O procurador-geral da República, Paulo Gonet, pediu nesta terça-feira (1º) a anulação do relatório da Polícia Federal que traz conversas entre o ex-banqueiro Daniel Vorcaro, do Banco Master, e um interlocutor apontado como sendo o ministro do STF (Supremo Tribunal Federal) Alexandre de Moraes.

O relator do caso, André Mendonça, quer que o requerimento seja debatido pelo plenário da corte. Ele deve liberar o processo para pauta a partir da próxima semana. A definição de uma data caberá ao presidente do Supremo, ministro Edson Fachin.

Ao defender a nulidade do caso, Gonet, que também é citado no relatório, diz que Mendonça "se valeu da polícia" para "impor a investigação" do colega, exercendo "atividades que não lhe foram assinaladas". "Ao juiz não cabe acusar, menos ainda ao juiz cabe realizar investigações pré-processuais."

Um ministro do STF só pode ser investigado após autorização dos próprios colegas da corte.

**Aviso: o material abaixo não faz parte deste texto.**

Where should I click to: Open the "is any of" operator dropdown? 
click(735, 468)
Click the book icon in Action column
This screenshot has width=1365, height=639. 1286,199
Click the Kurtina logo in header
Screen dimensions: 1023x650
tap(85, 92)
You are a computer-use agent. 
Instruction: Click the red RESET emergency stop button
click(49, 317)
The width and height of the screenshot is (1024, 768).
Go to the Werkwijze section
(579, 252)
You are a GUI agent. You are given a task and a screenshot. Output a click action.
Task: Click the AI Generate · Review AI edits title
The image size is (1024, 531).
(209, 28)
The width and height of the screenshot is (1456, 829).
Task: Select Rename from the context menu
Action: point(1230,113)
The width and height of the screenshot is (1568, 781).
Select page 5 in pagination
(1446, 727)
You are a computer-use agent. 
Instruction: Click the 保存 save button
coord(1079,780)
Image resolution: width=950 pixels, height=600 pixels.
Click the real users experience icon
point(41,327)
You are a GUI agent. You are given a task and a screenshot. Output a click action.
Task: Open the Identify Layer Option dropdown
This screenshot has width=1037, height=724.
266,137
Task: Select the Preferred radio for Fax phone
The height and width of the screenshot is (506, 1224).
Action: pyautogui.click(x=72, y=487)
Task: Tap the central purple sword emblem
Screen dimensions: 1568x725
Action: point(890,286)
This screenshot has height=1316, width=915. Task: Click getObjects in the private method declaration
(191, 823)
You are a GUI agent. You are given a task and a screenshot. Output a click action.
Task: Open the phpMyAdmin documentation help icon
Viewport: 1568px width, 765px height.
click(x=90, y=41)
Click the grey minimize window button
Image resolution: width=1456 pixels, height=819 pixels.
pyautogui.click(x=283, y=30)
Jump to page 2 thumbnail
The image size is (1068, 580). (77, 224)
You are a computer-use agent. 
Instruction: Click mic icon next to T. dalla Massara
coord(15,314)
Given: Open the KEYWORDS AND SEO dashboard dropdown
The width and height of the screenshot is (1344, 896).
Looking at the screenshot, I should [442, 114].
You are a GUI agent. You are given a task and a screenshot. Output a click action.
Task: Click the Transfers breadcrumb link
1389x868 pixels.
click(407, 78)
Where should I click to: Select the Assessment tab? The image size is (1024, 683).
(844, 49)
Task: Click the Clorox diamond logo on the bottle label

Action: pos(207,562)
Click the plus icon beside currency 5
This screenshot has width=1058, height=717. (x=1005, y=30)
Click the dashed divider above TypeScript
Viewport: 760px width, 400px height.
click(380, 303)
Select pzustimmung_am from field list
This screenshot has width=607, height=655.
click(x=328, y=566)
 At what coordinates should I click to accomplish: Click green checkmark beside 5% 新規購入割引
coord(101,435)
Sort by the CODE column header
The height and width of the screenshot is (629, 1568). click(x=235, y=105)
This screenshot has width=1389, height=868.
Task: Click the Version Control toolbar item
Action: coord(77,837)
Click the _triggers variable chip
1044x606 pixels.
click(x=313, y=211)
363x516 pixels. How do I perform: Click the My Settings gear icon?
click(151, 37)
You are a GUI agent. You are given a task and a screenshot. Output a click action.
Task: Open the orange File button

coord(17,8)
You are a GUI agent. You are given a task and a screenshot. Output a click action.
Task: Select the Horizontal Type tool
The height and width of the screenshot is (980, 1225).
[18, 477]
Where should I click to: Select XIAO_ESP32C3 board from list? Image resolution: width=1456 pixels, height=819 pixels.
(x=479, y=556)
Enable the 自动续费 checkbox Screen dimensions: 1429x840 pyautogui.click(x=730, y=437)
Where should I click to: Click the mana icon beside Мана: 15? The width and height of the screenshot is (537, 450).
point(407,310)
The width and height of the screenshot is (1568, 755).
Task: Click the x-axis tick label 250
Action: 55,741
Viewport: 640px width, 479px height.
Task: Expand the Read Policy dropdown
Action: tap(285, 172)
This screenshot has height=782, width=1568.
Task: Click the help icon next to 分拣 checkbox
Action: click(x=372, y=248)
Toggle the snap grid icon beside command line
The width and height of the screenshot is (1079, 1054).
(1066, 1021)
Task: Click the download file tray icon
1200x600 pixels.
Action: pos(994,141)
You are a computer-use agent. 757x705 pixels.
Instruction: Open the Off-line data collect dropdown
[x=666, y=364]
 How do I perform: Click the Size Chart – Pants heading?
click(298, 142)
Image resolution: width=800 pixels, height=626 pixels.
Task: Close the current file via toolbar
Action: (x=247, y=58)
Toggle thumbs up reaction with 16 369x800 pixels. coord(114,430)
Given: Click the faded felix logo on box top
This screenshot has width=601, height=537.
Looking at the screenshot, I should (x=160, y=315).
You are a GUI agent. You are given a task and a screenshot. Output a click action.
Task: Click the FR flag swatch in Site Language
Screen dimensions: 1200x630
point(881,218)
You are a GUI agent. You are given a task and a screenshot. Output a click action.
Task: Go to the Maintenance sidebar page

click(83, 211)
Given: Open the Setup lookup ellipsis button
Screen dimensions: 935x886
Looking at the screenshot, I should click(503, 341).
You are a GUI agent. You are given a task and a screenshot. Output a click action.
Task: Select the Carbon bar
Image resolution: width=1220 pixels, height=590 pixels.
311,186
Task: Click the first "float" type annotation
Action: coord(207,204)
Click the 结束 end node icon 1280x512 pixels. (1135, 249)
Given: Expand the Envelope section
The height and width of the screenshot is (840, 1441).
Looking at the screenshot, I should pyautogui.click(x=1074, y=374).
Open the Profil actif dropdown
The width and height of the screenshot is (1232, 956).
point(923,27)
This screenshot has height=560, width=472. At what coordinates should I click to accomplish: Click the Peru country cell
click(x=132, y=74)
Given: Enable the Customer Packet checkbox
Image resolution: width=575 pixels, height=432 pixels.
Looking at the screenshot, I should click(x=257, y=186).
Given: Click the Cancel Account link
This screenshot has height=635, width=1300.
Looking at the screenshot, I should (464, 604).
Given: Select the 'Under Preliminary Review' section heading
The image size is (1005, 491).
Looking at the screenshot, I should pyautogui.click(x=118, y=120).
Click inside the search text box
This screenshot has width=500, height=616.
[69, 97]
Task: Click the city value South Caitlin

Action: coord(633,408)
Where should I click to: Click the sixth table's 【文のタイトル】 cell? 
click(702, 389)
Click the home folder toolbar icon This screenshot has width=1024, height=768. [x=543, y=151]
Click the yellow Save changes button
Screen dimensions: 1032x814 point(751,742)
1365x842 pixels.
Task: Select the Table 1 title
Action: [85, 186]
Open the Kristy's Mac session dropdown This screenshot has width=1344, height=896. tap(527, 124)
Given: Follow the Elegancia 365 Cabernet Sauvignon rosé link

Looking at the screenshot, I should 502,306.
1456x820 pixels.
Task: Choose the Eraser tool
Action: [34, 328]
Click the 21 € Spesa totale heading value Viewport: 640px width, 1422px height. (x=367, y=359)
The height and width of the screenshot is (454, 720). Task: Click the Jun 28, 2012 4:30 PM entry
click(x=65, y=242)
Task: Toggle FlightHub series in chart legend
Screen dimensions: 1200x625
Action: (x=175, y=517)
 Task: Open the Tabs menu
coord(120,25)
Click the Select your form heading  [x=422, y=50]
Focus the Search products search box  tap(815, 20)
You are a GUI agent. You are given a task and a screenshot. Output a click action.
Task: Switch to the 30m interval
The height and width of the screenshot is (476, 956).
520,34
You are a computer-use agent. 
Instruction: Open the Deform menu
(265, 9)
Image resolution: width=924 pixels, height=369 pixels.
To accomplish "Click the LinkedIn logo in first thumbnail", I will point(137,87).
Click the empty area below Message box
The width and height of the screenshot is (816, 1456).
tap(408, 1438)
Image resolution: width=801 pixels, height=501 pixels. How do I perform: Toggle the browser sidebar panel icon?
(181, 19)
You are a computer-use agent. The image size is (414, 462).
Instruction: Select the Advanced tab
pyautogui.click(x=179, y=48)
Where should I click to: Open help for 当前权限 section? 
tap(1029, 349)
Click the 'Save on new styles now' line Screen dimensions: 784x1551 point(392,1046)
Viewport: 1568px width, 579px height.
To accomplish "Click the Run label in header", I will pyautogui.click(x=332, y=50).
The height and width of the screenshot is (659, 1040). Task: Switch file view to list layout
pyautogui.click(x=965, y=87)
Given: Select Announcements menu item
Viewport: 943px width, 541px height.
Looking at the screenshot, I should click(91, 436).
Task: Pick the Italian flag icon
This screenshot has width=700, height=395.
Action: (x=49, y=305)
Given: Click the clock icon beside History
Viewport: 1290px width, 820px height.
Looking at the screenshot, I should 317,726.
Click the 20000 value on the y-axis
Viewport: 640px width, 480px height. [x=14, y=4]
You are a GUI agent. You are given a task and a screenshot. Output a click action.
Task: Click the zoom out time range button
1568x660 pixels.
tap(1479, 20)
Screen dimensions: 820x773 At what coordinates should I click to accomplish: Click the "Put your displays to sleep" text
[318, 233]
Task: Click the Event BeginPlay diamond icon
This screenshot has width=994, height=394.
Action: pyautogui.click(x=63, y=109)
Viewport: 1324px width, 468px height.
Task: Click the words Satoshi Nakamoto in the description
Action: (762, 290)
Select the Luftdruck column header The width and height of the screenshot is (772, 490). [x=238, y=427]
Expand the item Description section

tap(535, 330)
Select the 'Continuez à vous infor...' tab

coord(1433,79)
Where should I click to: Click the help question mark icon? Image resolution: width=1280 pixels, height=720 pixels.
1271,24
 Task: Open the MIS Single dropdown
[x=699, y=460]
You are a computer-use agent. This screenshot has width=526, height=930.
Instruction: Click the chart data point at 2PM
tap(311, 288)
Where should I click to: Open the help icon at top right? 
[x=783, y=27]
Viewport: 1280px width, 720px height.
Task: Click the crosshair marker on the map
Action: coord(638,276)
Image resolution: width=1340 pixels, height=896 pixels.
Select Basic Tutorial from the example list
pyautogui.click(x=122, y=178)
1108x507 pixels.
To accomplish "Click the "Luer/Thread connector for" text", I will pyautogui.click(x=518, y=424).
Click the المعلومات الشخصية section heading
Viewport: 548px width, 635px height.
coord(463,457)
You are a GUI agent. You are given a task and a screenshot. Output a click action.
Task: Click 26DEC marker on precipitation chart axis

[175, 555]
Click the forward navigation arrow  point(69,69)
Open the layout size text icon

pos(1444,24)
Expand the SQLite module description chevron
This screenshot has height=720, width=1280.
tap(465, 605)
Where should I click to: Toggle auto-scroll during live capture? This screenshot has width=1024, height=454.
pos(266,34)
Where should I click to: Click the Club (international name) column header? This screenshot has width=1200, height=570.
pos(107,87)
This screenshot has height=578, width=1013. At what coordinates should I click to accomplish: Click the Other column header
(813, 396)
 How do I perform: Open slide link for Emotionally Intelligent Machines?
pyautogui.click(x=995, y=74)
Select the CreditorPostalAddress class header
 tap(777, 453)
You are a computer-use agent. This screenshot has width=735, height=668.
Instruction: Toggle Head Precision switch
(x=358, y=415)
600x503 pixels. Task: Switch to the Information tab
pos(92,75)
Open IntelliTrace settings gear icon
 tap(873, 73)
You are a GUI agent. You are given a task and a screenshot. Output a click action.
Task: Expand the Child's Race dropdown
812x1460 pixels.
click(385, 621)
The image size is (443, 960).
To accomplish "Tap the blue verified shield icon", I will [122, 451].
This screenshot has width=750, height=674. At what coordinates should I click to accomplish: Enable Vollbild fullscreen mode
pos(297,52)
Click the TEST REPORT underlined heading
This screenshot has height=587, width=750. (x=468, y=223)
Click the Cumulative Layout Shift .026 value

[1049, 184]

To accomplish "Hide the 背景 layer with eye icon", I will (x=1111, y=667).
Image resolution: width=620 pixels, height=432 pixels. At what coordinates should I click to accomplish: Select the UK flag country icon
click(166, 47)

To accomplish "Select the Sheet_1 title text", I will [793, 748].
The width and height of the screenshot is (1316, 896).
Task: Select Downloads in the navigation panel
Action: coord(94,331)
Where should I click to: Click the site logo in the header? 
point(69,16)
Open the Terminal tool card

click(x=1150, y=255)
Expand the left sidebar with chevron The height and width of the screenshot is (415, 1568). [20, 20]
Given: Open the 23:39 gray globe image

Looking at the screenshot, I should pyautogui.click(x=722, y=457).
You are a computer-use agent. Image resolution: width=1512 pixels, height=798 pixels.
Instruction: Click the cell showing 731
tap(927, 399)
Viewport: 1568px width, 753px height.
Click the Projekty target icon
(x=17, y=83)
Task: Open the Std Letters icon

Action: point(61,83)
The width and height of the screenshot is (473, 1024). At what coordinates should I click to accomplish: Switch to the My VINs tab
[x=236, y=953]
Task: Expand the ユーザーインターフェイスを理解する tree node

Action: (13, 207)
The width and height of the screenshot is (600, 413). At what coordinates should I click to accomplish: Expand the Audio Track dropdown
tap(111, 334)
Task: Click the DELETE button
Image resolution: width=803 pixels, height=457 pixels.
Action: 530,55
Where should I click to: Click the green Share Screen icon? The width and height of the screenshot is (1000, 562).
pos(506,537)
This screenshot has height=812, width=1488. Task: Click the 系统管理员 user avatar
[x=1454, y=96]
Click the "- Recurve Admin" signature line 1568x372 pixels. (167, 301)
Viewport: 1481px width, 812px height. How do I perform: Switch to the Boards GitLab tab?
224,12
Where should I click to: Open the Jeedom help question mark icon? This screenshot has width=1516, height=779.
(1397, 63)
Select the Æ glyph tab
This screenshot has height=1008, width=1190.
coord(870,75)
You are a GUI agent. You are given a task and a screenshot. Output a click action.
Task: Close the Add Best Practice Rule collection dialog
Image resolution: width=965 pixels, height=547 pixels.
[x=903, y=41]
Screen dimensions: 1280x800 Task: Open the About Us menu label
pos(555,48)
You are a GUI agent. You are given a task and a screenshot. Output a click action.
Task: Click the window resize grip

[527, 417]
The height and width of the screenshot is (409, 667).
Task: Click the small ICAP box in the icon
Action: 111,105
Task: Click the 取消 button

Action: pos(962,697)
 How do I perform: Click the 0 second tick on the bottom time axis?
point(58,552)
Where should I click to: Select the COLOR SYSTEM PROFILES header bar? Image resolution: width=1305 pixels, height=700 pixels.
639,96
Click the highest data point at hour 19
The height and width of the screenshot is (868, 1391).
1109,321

Para Gonet, o relatório produzido pela PF a pedido de Mendonça constitui, por si só, uma investigação, e por isso, deveria ser invalidado.

"A ordem dada à autoridade policial para investigar pessoas específicas, sem pedido do Ministério Público e sem iniciativa da autoridade policial, é nula, por exceder os limites de competência do magistrado na fase pré-processual", afirma.